Nikkei Retreats After Early Gains, Indian Stocks Fall

Nikkei opened at 14801.64 and reached to 14816.65 at one point; however, it then retreated to 14742.42-23.76‎ (-0.16%‎) at 3:28pm JST amidst the news that the Federal Reserve will not alter its USD85 billion-per-month bond-buying program also called ‘Quantitative Easing.’

Nikkei’s fall is attributed to JPY’s lower trade against USD. Similarly, MSCI’s broadest index of Asia-Pacific shares outside Japan slid by 0.2% in today’s trading. It was unexpected as it was faring well this week at around 3.1%.

Japanese Yen under Pressure

Japanese Yen has come under some pressure, as yesterday the Bank of Japan Board Member Takahide Kiuchi indicated that the central bank may expand its easing program. Market observers believe that Japan’s current stimulus has partially been able to achieve the goal of weakening the yen and expanding the stocks’ value; however, the goal of 2% inflation within two years still seems difficult.

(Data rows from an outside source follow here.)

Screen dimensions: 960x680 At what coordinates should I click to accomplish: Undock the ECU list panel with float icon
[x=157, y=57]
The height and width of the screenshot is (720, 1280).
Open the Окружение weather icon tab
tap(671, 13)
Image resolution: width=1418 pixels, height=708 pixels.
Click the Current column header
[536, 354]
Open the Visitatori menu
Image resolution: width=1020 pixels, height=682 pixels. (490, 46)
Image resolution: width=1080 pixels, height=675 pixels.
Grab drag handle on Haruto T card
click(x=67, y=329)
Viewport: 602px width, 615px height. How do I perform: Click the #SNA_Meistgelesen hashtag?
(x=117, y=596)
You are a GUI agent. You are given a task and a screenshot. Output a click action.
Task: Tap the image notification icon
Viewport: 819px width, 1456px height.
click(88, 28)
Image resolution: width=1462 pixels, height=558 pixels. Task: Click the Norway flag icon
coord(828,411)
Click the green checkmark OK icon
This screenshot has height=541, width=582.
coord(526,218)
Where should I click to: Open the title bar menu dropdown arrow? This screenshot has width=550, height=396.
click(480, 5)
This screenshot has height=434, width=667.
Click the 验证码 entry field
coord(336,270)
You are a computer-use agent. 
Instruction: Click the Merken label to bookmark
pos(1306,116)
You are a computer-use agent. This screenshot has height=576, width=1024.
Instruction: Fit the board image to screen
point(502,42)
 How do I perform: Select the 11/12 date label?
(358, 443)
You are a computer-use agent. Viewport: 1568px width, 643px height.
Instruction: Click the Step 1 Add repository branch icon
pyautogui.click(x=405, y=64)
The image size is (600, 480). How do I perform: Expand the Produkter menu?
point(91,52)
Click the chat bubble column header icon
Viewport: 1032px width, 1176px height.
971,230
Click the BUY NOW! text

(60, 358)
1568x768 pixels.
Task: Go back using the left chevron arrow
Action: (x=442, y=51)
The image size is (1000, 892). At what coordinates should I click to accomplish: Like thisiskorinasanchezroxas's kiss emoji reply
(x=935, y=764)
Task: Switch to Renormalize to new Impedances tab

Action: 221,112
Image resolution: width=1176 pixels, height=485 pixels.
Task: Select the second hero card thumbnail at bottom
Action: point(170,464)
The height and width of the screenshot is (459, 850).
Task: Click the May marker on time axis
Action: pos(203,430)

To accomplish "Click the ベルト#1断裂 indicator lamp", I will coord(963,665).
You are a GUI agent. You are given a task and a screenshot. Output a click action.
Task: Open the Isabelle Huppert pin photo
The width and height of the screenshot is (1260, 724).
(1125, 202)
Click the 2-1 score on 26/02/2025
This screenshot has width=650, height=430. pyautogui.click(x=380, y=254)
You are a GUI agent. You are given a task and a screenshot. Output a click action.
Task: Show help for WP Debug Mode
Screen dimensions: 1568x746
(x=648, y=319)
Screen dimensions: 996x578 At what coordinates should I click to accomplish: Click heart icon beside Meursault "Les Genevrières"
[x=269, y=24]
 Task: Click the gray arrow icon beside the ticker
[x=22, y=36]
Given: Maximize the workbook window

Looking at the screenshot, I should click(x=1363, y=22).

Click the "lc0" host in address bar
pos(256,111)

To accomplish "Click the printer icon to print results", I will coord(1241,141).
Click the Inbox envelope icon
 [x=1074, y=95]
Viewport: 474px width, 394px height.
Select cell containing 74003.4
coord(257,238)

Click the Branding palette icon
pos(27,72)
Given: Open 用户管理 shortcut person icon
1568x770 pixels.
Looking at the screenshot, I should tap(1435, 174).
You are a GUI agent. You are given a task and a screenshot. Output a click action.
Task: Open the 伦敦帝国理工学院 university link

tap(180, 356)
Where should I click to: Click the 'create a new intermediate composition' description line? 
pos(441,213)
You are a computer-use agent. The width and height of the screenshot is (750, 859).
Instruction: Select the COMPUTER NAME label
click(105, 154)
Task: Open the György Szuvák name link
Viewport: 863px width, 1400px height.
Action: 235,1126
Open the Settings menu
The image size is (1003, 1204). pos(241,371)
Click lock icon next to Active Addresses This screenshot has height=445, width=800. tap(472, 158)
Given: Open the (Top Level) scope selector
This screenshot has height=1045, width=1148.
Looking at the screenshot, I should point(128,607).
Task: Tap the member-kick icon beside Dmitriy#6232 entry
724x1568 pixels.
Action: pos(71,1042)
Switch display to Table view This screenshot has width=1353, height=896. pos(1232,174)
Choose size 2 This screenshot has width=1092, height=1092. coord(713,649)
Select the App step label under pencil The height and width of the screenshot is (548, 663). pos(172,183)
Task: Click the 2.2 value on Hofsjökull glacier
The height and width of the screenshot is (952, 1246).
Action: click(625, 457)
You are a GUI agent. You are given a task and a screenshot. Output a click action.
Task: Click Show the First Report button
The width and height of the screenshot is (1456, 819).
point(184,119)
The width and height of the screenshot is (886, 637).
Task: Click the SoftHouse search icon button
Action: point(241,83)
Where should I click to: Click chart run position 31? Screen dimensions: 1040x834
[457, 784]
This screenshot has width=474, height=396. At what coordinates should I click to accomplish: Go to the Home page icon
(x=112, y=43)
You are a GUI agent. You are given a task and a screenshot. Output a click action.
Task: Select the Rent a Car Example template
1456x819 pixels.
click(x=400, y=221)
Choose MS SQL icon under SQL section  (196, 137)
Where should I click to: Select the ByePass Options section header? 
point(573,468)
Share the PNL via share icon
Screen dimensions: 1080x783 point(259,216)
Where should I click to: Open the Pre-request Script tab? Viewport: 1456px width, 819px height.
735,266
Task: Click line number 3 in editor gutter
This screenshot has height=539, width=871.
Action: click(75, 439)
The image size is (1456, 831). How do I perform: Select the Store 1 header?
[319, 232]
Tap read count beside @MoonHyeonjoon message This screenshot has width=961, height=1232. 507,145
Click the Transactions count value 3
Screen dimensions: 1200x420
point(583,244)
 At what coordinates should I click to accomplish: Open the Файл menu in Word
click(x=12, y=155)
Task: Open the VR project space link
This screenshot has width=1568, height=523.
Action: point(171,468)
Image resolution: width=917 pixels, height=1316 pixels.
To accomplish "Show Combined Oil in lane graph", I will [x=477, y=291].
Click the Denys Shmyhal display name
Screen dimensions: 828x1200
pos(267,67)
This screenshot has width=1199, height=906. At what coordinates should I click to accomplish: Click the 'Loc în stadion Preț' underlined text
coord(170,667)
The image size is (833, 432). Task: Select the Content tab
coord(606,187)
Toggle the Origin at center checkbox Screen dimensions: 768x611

In today’s trade, the JPY weakened further by 0.15% and trading at 99.320, and according to traders there is no hope for the Japanese currency as the dollar will strengthen against it in the long run on the U.S. economic recovery. However, Japan should not regret this as it is what they aim for, as it will increase exports and the value of Japanese stocks.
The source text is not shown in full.